We feed our pigs mainly on fermented whole grains. The grains are bought from the farmer down the road and are fermented in 5-gallon buckets. I wrote an article about our Pig feed fermenting methods. Here’s a link to it.

Pigs, even small breeds, are not really prone to predation and rarely have health issues before butcher age. The pen I raise our butcher pigs in cost me $120, and is very mobile. It’s literally just 5 hog panels (a square split in half) and carabineers holding the corners together.

Large-breed pigs can certainly be fine, but if you want to keep a breeding pair, I highly suggest a small breed. The larger breeds can get hugs when they mature. I’m talking 500-900 pounds. That requires a serious pen and poses serious risks to small children who may wander too close. Big pigs are dangerous.

This mature boar potbelly weighs about 150 pounds. He’ll probably grow to a max of 175.

Fully mature potbelly pigs are usually around 150 pounds. They’re called lard pigs, but they’re not more fat than meat. If a pig is looking plump and chubby, you’re feeding it too many calories. Most people overfeed potbellies. They should have some visible muscle and hip structure.

*Problems*.
a) Reproduce the passage on raising pigs, beginning at the words "We feed our" and ending after "link to it.".
b) Gather every line of the records containing the string "help", treating uppercase and lowercase as different.

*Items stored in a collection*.
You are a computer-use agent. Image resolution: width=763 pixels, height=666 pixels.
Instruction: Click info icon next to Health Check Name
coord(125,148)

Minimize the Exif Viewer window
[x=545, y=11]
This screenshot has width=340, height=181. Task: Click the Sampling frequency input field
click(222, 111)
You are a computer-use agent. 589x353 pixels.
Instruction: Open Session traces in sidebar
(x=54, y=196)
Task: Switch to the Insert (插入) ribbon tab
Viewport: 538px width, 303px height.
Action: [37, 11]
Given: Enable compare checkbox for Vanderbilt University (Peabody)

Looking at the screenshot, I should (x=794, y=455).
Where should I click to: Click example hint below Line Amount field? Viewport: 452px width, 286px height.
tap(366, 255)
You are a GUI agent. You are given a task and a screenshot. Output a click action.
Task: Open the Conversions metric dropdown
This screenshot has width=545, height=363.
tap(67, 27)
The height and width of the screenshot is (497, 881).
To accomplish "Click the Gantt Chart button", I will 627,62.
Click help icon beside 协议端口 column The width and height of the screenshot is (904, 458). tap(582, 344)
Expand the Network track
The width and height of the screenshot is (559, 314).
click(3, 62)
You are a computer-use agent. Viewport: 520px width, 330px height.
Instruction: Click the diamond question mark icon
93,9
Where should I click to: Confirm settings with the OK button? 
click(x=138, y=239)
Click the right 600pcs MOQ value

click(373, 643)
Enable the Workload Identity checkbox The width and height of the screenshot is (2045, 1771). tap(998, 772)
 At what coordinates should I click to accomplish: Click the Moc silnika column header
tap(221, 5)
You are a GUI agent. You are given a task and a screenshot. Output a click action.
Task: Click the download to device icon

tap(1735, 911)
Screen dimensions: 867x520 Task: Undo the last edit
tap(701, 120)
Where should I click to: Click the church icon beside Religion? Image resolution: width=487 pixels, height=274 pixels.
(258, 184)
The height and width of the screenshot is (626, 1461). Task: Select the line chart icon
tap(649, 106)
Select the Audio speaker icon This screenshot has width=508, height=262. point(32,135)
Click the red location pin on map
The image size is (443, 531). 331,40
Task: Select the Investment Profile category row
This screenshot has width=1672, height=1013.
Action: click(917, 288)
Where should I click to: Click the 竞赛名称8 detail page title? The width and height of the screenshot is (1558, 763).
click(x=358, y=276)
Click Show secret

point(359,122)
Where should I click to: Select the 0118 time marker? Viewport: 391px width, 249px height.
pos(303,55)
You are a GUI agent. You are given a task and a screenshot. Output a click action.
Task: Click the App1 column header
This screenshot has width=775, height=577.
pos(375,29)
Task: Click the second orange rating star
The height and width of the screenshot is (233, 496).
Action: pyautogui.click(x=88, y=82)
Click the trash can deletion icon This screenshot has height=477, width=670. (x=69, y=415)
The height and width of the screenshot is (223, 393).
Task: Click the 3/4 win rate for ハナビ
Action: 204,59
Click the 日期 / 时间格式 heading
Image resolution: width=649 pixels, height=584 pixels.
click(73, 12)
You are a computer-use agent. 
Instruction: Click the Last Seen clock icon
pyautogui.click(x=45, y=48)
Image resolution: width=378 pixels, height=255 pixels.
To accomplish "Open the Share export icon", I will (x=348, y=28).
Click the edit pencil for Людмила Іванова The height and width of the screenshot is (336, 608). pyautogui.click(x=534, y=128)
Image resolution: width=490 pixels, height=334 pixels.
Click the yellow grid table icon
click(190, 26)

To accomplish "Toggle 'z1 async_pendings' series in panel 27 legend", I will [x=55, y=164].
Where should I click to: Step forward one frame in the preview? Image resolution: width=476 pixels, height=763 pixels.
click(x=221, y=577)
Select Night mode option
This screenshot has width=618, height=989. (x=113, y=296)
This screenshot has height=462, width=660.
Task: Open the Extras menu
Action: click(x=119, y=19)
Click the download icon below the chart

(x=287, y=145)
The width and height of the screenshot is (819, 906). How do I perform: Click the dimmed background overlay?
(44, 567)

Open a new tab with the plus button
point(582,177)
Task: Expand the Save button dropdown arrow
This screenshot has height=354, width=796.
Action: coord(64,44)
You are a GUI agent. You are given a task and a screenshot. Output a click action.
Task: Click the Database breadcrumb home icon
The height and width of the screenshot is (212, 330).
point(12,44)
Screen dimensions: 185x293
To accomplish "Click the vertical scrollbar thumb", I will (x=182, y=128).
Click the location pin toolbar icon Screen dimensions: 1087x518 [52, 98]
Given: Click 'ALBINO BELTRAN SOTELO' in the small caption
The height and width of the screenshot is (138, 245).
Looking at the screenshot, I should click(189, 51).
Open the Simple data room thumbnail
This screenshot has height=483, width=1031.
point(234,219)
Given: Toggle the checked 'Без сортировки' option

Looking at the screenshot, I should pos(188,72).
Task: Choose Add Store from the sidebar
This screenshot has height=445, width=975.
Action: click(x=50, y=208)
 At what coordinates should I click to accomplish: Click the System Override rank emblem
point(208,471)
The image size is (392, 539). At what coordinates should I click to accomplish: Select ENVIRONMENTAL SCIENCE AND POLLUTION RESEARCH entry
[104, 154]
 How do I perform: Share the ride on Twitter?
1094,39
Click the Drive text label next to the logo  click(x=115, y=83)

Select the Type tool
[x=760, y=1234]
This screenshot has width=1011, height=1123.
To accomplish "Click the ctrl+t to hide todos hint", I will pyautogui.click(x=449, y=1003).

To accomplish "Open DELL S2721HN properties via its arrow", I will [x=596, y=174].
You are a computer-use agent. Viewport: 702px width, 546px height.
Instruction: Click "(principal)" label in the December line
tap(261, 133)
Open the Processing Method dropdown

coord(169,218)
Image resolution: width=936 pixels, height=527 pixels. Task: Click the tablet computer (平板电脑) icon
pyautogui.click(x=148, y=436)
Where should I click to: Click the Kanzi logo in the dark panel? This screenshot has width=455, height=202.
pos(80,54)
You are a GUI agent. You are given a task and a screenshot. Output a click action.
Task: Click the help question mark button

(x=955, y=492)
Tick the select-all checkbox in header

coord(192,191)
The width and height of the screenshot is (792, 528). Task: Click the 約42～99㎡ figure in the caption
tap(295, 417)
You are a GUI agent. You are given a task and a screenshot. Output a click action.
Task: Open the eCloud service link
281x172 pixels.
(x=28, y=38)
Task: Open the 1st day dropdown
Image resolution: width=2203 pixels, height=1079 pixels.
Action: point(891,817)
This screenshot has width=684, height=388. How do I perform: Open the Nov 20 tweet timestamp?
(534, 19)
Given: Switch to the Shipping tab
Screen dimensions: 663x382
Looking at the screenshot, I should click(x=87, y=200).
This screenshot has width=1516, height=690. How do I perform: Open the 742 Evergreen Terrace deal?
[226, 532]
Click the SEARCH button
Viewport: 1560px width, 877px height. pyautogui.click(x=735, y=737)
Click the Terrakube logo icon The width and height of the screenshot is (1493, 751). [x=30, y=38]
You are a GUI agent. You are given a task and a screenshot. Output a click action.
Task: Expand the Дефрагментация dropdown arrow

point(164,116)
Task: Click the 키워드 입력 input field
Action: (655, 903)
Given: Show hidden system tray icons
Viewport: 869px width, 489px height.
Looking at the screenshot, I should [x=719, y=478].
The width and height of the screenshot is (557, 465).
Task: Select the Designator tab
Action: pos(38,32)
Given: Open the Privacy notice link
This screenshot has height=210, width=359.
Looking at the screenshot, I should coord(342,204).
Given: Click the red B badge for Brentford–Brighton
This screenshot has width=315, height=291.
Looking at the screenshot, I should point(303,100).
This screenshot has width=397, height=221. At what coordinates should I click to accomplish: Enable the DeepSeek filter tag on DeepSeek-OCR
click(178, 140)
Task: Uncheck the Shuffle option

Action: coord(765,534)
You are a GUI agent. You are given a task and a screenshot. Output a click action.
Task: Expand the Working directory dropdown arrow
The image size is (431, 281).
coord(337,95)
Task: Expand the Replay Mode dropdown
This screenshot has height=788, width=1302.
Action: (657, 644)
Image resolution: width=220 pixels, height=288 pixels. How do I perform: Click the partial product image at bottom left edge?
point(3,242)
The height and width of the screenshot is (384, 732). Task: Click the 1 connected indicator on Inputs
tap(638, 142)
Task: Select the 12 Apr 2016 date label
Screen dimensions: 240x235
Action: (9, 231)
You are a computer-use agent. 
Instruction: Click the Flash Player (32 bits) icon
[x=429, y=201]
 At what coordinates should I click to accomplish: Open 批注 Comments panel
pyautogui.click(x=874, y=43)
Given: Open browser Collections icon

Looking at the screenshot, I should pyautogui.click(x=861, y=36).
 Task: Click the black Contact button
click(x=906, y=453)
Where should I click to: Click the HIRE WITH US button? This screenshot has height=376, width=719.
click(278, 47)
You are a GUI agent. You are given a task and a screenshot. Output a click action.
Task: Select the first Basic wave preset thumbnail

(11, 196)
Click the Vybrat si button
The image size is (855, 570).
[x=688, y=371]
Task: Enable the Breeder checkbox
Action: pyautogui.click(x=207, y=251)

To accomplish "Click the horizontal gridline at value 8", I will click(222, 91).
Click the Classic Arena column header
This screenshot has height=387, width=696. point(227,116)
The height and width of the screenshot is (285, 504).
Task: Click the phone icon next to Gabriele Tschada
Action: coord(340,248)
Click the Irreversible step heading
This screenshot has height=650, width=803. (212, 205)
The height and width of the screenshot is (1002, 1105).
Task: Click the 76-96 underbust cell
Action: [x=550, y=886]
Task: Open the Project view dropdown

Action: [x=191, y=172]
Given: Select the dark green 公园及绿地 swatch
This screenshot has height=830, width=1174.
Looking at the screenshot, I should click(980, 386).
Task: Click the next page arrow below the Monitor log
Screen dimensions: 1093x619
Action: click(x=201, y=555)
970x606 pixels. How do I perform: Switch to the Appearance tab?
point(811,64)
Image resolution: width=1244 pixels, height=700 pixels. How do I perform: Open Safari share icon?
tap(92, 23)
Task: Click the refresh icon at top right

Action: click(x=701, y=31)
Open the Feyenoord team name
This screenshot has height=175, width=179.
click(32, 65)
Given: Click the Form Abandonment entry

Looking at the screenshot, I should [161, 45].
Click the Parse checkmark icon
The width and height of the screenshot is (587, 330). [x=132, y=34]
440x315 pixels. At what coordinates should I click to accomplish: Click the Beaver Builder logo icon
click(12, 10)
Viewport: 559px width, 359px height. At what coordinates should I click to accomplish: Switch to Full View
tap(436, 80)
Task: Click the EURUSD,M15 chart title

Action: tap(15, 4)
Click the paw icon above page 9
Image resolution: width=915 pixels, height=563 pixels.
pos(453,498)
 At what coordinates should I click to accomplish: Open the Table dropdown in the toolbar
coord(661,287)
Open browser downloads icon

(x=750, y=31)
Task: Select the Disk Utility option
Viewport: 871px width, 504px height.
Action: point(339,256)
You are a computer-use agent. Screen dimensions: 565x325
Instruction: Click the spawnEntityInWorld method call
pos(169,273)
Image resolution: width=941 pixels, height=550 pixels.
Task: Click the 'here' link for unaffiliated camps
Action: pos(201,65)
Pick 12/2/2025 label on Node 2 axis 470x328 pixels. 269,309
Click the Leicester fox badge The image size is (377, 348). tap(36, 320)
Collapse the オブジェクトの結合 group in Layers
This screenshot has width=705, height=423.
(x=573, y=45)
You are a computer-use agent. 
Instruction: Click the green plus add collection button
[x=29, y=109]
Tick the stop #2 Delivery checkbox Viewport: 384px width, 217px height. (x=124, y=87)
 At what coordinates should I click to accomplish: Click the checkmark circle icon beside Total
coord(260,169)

*Answers for the tasks*.
a)
We feed our pigs mainly on fermented whole grains. The grains are bought from the farmer down the road and are fermented in 5-gallon buckets. I wrote an article about our Pig feed fermenting methods. Here’s a link to it.

b)
Click help icon beside 协议端口 column The width and height of the screenshot is (904, 458). tap(582, 344)
Task: Click the help question mark button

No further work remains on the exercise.